Are you talking only about exposed beams and columns? What if you had beams and columns buried in the framing? 

I'm not an engineer but if you could bury them in the framing maybe someone could engineer you a plan with a couple serious (aka expensive) steel beams spanning the 36', then some joists perpendicular to these beams to create 18' spans in which you could put the rest of the joists.... I know they make steel floor joists (much like steel studs), which may hold your answer. However I have no engineering information, I've never seen anything like this and don't even know if it's architecturally feasible - I'm just saying it may be. 

Tim


----------



## pondman (Dec 29, 2004)

This is not that hard but you will need to take this to an engineering firm so they can calculate your load for you. I do this all the time taking old homes and tearing off the roofs so as to add a 2nd story. You will need to use some steel and microlams. The steel is cheaper. At least here in N.C.

We will split the 30 ft width in half with a "W" beam sized accordingly. This 36 ft. "W" beam will need to have holes torched usually every 24 inches staggard so you can bolt joists to both sides. Usually 5/8" hole.

Now you will want to split the 36 ft long sections into three 12 ft sections. This can be done with microlams. It will either take two or three depending on load. Your engineer can calculate. If it takes three then you will need twelve microlams. What you have done is divided the 36 X 30 into six sections of 12 X 15. Then the typical floor framing can be 16" on center. This will allow you to have 100% open space, as the load is transfered to the outside walls and down to the foundation.

*REMEMBER:* You still have to worry about the roof as well. So you will need some type of walls on the second floor to transfer roof load down. OR you could just do the samething on the second floor ceiling and then the whole second floor could be open as well.

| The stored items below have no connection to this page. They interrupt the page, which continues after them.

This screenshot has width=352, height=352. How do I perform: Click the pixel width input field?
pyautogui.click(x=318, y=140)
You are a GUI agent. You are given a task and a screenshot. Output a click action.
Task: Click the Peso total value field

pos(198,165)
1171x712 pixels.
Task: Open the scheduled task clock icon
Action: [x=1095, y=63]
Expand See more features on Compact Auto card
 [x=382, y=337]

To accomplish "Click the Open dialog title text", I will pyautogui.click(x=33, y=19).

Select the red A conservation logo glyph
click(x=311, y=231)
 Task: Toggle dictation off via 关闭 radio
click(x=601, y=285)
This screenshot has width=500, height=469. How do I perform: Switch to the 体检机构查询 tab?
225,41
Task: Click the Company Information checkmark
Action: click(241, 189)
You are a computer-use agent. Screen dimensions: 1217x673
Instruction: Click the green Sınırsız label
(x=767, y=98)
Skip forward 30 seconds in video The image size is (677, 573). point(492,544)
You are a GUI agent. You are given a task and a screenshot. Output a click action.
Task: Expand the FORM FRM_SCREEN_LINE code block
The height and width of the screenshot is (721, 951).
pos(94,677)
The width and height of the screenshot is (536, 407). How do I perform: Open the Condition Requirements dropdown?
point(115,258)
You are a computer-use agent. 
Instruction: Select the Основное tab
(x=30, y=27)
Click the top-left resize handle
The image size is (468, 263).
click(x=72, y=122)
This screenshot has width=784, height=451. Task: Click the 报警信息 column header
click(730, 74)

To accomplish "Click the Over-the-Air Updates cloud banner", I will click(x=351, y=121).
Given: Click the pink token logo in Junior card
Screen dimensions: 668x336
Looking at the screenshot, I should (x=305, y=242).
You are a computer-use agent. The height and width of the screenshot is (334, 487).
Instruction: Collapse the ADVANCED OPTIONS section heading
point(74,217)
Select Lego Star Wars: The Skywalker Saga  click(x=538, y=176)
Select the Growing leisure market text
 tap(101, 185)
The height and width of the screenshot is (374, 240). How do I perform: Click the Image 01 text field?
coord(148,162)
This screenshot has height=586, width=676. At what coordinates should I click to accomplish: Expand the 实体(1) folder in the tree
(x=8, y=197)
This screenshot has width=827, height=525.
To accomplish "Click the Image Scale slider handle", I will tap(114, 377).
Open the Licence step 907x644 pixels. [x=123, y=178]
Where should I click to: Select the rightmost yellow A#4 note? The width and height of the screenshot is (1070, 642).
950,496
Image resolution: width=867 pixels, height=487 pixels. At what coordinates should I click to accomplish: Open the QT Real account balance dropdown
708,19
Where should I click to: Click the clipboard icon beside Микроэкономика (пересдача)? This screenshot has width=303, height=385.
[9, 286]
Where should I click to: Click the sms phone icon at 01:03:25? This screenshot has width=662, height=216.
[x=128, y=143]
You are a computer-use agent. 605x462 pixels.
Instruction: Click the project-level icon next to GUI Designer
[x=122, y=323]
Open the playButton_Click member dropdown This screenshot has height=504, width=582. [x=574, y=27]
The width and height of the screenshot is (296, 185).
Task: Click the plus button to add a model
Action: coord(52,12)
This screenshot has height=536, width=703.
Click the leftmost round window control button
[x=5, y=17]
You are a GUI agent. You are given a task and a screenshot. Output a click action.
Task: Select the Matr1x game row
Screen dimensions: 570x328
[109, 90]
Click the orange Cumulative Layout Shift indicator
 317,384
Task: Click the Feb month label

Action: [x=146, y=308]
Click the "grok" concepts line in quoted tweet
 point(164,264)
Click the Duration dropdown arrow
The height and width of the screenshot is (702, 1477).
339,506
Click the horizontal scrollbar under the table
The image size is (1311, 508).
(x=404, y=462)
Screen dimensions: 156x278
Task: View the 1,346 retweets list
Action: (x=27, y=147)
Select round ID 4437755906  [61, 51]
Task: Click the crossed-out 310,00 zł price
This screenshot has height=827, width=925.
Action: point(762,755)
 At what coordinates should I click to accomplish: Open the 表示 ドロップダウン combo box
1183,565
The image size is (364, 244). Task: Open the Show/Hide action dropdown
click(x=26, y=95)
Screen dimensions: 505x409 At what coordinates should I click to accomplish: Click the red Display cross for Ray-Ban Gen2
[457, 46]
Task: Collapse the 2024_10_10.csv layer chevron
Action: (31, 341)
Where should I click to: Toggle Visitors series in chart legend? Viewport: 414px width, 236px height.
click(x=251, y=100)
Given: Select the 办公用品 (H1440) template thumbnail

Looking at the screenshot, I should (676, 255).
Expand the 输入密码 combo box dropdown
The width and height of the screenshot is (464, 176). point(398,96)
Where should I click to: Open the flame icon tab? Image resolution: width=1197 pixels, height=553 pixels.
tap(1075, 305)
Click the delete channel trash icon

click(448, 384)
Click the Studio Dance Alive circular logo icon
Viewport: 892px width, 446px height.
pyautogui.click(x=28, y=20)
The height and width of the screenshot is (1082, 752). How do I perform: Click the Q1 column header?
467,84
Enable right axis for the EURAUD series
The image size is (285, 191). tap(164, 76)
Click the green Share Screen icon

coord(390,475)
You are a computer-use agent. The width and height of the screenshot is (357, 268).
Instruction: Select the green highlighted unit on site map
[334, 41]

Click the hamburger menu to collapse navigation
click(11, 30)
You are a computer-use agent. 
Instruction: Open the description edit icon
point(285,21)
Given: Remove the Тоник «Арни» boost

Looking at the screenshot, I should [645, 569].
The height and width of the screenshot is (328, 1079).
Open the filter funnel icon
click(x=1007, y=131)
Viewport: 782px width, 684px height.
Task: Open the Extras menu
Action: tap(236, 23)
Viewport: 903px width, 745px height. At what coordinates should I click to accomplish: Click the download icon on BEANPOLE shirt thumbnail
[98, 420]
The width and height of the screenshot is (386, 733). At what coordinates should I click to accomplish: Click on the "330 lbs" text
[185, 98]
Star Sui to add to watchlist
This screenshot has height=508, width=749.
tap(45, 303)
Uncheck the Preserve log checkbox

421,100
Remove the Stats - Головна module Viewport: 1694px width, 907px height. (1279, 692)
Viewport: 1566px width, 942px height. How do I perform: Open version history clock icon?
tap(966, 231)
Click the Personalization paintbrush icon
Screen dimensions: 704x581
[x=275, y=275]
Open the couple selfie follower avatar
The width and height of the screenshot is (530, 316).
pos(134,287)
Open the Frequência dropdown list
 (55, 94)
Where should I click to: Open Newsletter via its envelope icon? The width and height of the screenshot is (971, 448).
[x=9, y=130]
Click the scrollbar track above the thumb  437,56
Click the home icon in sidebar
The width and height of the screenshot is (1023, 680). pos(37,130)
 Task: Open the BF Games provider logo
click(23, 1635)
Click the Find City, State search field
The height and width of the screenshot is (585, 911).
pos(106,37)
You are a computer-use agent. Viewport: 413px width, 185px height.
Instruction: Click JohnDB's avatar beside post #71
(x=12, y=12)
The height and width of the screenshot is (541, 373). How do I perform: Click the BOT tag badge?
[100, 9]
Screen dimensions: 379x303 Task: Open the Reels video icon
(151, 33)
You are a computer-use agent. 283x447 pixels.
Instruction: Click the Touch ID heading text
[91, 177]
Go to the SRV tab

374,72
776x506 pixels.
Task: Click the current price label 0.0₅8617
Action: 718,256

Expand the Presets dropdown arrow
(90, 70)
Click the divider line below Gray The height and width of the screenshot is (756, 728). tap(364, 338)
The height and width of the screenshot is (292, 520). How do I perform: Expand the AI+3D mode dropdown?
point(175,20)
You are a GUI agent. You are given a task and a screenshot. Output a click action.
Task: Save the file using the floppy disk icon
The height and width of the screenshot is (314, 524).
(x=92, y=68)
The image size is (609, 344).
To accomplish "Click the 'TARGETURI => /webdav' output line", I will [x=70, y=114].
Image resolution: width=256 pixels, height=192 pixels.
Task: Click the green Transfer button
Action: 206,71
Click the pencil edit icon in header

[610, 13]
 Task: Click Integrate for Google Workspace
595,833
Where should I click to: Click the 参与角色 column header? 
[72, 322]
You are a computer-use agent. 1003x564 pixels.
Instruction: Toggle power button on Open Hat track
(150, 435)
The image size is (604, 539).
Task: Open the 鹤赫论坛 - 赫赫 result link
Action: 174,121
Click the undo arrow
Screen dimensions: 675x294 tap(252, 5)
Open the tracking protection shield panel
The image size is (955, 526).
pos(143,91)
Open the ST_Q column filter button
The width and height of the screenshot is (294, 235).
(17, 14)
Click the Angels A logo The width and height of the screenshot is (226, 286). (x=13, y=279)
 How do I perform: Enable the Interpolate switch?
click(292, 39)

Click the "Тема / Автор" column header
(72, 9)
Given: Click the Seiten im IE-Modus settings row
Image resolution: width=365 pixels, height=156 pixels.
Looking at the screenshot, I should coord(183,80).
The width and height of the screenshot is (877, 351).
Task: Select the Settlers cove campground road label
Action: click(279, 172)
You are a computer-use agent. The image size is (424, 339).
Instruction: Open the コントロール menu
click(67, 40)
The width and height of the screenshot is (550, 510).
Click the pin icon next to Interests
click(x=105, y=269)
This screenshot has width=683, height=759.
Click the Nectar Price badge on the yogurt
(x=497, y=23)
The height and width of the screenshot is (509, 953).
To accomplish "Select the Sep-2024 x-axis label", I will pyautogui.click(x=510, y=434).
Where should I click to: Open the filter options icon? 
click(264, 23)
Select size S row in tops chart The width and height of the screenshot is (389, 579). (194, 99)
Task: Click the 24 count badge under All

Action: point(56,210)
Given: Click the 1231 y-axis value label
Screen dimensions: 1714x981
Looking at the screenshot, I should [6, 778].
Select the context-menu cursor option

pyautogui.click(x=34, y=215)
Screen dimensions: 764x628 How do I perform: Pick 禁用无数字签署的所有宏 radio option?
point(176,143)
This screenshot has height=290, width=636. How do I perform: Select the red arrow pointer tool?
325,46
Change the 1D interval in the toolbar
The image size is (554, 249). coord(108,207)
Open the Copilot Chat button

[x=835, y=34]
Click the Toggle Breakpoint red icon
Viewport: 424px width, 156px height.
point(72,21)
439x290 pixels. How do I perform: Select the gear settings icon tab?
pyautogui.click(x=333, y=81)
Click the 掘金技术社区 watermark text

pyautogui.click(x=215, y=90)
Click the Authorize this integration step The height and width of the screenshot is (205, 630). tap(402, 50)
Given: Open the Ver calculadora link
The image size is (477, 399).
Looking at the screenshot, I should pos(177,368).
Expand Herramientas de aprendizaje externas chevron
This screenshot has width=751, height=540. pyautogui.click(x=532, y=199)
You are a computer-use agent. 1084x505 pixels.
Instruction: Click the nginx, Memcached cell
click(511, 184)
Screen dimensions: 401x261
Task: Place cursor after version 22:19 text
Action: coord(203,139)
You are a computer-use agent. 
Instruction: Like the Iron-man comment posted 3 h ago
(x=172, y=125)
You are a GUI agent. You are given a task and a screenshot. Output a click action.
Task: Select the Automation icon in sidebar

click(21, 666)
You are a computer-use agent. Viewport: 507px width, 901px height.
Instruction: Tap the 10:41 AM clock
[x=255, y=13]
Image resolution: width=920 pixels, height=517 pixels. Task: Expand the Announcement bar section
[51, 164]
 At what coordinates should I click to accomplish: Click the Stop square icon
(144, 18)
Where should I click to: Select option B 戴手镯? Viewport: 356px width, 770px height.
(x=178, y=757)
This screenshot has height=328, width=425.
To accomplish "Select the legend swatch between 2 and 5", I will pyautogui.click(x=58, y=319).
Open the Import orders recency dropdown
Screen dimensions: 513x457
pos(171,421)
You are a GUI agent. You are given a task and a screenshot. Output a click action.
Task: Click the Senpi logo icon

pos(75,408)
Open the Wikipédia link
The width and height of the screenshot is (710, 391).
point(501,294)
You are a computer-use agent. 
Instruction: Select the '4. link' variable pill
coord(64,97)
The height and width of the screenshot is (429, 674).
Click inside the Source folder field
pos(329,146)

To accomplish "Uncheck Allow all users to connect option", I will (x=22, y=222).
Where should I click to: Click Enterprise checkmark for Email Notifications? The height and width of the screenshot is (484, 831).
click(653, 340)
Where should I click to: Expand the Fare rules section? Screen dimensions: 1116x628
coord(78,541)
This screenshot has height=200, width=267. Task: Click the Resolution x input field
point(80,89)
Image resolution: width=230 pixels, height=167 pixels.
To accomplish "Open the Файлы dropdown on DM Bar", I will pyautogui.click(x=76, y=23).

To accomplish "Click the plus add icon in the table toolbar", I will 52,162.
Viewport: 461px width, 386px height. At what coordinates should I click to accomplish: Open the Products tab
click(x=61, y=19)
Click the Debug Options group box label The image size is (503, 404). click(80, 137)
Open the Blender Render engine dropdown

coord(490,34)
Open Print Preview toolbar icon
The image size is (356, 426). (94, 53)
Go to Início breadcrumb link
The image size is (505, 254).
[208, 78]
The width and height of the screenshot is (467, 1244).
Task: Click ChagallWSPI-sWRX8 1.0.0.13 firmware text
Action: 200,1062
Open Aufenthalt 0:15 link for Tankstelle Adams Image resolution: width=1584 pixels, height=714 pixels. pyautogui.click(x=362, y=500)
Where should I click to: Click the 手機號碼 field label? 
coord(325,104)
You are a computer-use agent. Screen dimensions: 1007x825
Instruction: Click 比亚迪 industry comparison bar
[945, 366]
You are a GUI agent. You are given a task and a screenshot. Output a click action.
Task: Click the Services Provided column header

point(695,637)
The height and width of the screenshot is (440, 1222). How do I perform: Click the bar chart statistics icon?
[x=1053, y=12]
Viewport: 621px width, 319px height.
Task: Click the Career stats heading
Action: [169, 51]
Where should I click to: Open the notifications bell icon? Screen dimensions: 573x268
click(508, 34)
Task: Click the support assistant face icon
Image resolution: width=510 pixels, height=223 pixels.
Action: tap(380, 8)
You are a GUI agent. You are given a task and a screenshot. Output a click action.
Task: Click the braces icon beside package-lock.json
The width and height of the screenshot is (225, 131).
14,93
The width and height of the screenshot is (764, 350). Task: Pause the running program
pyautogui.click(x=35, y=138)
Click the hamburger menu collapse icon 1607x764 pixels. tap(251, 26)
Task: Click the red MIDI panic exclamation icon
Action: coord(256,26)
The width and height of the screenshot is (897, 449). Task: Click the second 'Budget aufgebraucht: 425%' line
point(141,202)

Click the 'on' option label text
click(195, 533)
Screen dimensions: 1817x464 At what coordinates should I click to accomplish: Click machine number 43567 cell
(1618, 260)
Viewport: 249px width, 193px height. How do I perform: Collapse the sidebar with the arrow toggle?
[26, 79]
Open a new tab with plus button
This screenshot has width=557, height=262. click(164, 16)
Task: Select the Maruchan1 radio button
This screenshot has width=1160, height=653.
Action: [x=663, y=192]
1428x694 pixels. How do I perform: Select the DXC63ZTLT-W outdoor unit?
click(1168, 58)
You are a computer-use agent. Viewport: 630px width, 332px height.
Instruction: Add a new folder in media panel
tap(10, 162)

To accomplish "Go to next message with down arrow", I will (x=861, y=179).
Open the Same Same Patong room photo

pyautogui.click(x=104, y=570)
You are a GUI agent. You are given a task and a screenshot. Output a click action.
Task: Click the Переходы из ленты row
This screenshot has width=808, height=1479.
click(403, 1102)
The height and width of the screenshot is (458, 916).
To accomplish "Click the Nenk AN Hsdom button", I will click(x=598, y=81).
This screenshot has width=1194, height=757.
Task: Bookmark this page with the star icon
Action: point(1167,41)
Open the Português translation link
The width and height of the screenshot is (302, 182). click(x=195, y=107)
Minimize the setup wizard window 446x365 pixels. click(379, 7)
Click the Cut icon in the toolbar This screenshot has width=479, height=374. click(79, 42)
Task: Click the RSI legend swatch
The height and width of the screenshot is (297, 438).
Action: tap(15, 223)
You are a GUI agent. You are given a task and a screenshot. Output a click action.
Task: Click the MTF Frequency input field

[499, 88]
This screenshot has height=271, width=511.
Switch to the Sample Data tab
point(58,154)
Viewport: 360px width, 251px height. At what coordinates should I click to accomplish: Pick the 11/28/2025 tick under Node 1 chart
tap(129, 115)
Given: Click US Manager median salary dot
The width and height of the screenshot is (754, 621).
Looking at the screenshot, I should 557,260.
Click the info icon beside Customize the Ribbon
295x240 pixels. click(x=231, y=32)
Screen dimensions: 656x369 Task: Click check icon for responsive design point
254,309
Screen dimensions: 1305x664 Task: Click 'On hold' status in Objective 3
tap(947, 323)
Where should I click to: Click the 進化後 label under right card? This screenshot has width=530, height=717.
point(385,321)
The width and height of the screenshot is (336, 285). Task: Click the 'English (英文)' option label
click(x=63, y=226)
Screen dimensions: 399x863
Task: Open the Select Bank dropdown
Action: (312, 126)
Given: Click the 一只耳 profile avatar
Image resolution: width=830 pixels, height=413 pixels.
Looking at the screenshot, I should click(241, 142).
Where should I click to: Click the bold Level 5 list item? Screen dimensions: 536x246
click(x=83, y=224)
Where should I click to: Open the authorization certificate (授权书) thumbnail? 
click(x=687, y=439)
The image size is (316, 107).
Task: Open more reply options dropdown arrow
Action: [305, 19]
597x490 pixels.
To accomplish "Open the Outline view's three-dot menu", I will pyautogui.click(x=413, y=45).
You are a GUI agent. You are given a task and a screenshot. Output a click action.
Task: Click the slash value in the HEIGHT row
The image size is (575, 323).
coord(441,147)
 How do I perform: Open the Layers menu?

The steel will be the cheapest thing to buy, at least here in N.C. as it is compared to microlams and engineered lumber. I can get a beam for around $200 depending on length, where three microlams will run over $300 to carry the same load.

I have done this many times in large remodels and it is not that hard. It gives you more room to have options with openess and large spaces. Doing a quick calculation, if you did this both on the floor and mirrored it on the ceiling so as to maximize your openess on both floors, you are talking an estimated $4,000 to $5,000 more in lumber and steel and engineering design. 

Let me know if it makes sense.

*DO NOT* do these calculations yourself. Pay several $100 to have an engineer claculate and stamp your drawings.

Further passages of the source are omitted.